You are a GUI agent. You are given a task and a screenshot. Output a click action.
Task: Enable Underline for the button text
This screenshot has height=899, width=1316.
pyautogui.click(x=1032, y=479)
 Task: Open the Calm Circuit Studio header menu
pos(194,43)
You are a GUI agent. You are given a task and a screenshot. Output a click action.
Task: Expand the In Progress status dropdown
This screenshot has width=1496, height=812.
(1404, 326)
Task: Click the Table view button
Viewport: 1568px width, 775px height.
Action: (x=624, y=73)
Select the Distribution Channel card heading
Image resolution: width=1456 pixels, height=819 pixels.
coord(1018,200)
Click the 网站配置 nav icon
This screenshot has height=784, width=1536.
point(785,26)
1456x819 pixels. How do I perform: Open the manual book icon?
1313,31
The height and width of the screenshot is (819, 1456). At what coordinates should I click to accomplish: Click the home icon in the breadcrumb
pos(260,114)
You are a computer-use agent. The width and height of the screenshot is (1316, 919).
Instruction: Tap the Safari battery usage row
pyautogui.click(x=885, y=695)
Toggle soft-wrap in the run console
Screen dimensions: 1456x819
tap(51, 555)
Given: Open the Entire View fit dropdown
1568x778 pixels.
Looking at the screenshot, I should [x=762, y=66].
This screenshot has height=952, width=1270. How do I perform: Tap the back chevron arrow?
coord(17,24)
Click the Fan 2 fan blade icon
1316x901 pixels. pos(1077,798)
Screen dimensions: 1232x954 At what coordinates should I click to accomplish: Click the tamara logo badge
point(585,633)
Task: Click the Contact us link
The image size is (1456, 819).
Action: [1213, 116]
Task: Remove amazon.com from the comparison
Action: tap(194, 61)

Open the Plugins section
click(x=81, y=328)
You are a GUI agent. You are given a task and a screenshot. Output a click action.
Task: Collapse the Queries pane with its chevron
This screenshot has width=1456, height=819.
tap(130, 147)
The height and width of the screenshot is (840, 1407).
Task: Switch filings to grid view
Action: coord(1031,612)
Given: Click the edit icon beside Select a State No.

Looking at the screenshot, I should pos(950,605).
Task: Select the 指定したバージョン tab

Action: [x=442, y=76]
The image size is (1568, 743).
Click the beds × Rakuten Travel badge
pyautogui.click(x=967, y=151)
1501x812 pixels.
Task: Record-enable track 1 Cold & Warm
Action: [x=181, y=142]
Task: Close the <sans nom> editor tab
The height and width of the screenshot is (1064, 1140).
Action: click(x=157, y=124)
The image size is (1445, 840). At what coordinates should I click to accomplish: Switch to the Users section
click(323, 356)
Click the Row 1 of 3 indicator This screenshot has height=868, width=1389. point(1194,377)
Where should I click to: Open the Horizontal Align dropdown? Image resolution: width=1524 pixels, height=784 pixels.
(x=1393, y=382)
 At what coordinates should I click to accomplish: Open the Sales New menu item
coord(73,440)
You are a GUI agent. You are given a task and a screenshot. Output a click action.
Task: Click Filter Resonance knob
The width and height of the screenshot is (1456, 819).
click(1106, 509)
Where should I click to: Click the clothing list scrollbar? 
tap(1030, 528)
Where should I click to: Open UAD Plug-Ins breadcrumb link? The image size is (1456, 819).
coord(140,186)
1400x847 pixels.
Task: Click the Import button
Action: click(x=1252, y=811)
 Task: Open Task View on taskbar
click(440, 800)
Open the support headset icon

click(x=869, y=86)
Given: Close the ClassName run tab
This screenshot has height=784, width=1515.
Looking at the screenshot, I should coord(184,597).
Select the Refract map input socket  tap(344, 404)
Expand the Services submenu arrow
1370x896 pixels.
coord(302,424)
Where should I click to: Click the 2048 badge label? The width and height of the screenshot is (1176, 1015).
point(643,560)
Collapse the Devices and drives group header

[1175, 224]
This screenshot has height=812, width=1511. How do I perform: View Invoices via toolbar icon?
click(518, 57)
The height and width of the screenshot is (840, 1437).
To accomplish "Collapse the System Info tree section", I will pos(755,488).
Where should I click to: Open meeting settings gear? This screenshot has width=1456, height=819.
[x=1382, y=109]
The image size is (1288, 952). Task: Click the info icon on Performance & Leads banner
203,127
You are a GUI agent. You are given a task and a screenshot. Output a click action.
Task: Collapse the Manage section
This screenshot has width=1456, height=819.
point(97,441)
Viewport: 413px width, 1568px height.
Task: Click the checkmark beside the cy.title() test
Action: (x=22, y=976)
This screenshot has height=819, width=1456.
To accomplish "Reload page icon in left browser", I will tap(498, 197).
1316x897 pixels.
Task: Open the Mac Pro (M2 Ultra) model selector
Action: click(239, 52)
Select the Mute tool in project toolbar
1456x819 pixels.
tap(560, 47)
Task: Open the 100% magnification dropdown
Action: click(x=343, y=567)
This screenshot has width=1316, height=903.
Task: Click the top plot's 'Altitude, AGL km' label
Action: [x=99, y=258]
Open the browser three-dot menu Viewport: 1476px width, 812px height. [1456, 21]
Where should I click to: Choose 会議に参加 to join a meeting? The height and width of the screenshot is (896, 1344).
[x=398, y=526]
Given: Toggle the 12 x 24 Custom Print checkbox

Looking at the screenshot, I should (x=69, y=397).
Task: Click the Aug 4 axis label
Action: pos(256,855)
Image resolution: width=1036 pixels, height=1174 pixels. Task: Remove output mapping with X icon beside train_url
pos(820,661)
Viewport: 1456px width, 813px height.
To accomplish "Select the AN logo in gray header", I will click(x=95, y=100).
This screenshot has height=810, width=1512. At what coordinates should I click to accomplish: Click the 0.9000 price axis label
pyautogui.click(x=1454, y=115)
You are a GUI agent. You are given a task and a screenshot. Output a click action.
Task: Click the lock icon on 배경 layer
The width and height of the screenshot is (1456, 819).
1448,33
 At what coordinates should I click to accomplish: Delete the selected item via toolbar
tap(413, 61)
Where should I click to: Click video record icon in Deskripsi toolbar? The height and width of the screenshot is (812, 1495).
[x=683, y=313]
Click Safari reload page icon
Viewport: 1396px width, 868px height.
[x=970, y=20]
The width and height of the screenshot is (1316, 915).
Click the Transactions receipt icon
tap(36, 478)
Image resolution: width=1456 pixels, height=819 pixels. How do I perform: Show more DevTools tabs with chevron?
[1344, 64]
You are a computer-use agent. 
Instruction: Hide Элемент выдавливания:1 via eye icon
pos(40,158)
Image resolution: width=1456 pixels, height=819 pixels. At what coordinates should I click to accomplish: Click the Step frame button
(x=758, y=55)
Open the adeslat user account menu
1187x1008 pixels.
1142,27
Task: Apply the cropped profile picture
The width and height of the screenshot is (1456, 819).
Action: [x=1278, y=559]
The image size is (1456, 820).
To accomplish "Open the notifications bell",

──────

__Required action__: Transcribe the full listing exactly, leaving out no line.

__Task result__:
You are a GUI agent. You are given a task and a screenshot. Output a click action.
Task: Enable Underline for the button text
This screenshot has height=899, width=1316.
pyautogui.click(x=1032, y=479)
 Task: Open the Calm Circuit Studio header menu
pos(194,43)
You are a GUI agent. You are given a task and a screenshot. Output a click action.
Task: Expand the In Progress status dropdown
This screenshot has width=1496, height=812.
(1404, 326)
Task: Click the Table view button
Viewport: 1568px width, 775px height.
Action: (x=624, y=73)
Select the Distribution Channel card heading
Image resolution: width=1456 pixels, height=819 pixels.
coord(1018,200)
Click the 网站配置 nav icon
This screenshot has height=784, width=1536.
point(785,26)
1456x819 pixels. How do I perform: Open the manual book icon?
1313,31
The height and width of the screenshot is (819, 1456). At what coordinates should I click to accomplish: Click the home icon in the breadcrumb
pos(260,114)
You are a computer-use agent. The width and height of the screenshot is (1316, 919).
Instruction: Tap the Safari battery usage row
pyautogui.click(x=885, y=695)
Toggle soft-wrap in the run console
Screen dimensions: 1456x819
tap(51, 555)
Given: Open the Entire View fit dropdown
1568x778 pixels.
Looking at the screenshot, I should [x=762, y=66].
This screenshot has height=952, width=1270. How do I perform: Tap the back chevron arrow?
coord(17,24)
Click the Fan 2 fan blade icon
1316x901 pixels. pos(1077,798)
Screen dimensions: 1232x954 At what coordinates should I click to accomplish: Click the tamara logo badge
point(585,633)
Task: Click the Contact us link
The image size is (1456, 819).
Action: [1213, 116]
Task: Remove amazon.com from the comparison
Action: tap(194, 61)

Open the Plugins section
click(x=81, y=328)
You are a GUI agent. You are given a task and a screenshot. Output a click action.
Task: Collapse the Queries pane with its chevron
This screenshot has width=1456, height=819.
tap(130, 147)
The height and width of the screenshot is (840, 1407).
Task: Switch filings to grid view
Action: coord(1031,612)
Given: Click the edit icon beside Select a State No.

Looking at the screenshot, I should pos(950,605).
Task: Select the 指定したバージョン tab

Action: [x=442, y=76]
The image size is (1568, 743).
Click the beds × Rakuten Travel badge
pyautogui.click(x=967, y=151)
1501x812 pixels.
Task: Record-enable track 1 Cold & Warm
Action: [x=181, y=142]
Task: Close the <sans nom> editor tab
The height and width of the screenshot is (1064, 1140).
Action: click(x=157, y=124)
The image size is (1445, 840). At what coordinates should I click to accomplish: Switch to the Users section
click(323, 356)
Click the Row 1 of 3 indicator This screenshot has height=868, width=1389. point(1194,377)
Where should I click to: Open the Horizontal Align dropdown? Image resolution: width=1524 pixels, height=784 pixels.
(x=1393, y=382)
 At what coordinates should I click to accomplish: Open the Sales New menu item
coord(73,440)
You are a GUI agent. You are given a task and a screenshot. Output a click action.
Task: Click Filter Resonance knob
The width and height of the screenshot is (1456, 819).
click(1106, 509)
Where should I click to: Click the clothing list scrollbar? 
tap(1030, 528)
Where should I click to: Open UAD Plug-Ins breadcrumb link? The image size is (1456, 819).
coord(140,186)
1400x847 pixels.
Task: Click the Import button
Action: click(x=1252, y=811)
 Task: Open Task View on taskbar
click(440, 800)
Open the support headset icon

click(x=869, y=86)
Given: Close the ClassName run tab
This screenshot has height=784, width=1515.
Looking at the screenshot, I should coord(184,597).
Select the Refract map input socket  tap(344, 404)
Expand the Services submenu arrow
1370x896 pixels.
coord(302,424)
Where should I click to: Click the 2048 badge label? The width and height of the screenshot is (1176, 1015).
point(643,560)
Collapse the Devices and drives group header

[1175, 224]
This screenshot has height=812, width=1511. How do I perform: View Invoices via toolbar icon?
click(518, 57)
The height and width of the screenshot is (840, 1437).
To accomplish "Collapse the System Info tree section", I will pos(755,488).
Where should I click to: Open meeting settings gear? This screenshot has width=1456, height=819.
[x=1382, y=109]
The image size is (1288, 952). Task: Click the info icon on Performance & Leads banner
203,127
You are a GUI agent. You are given a task and a screenshot. Output a click action.
Task: Collapse the Manage section
This screenshot has width=1456, height=819.
point(97,441)
Viewport: 413px width, 1568px height.
Task: Click the checkmark beside the cy.title() test
Action: (x=22, y=976)
This screenshot has height=819, width=1456.
To accomplish "Reload page icon in left browser", I will tap(498, 197).
1316x897 pixels.
Task: Open the Mac Pro (M2 Ultra) model selector
Action: click(239, 52)
Select the Mute tool in project toolbar
1456x819 pixels.
tap(560, 47)
Task: Open the 100% magnification dropdown
Action: click(x=343, y=567)
This screenshot has width=1316, height=903.
Task: Click the top plot's 'Altitude, AGL km' label
Action: [x=99, y=258]
Open the browser three-dot menu Viewport: 1476px width, 812px height. [1456, 21]
Where should I click to: Choose 会議に参加 to join a meeting? The height and width of the screenshot is (896, 1344).
[x=398, y=526]
Given: Toggle the 12 x 24 Custom Print checkbox

Looking at the screenshot, I should (x=69, y=397).
Task: Click the Aug 4 axis label
Action: pos(256,855)
Image resolution: width=1036 pixels, height=1174 pixels. Task: Remove output mapping with X icon beside train_url
pos(820,661)
Viewport: 1456px width, 813px height.
To accomplish "Select the AN logo in gray header", I will click(x=95, y=100).
This screenshot has height=810, width=1512. At what coordinates should I click to accomplish: Click the 0.9000 price axis label
pyautogui.click(x=1454, y=115)
You are a GUI agent. You are given a task and a screenshot. Output a click action.
Task: Click the lock icon on 배경 layer
The width and height of the screenshot is (1456, 819).
1448,33
 At what coordinates should I click to accomplish: Delete the selected item via toolbar
tap(413, 61)
Where should I click to: Click video record icon in Deskripsi toolbar? The height and width of the screenshot is (812, 1495).
[x=683, y=313]
Click Safari reload page icon
Viewport: 1396px width, 868px height.
[x=970, y=20]
The width and height of the screenshot is (1316, 915).
Click the Transactions receipt icon
tap(36, 478)
Image resolution: width=1456 pixels, height=819 pixels. How do I perform: Show more DevTools tabs with chevron?
[1344, 64]
You are a computer-use agent. 
Instruction: Hide Элемент выдавливания:1 via eye icon
pos(40,158)
Image resolution: width=1456 pixels, height=819 pixels. At what coordinates should I click to accomplish: Click the Step frame button
(x=758, y=55)
Open the adeslat user account menu
1187x1008 pixels.
1142,27
Task: Apply the cropped profile picture
The width and height of the screenshot is (1456, 819).
Action: [x=1278, y=559]
The image size is (1456, 820).
To accomplish "Open the notifications bell",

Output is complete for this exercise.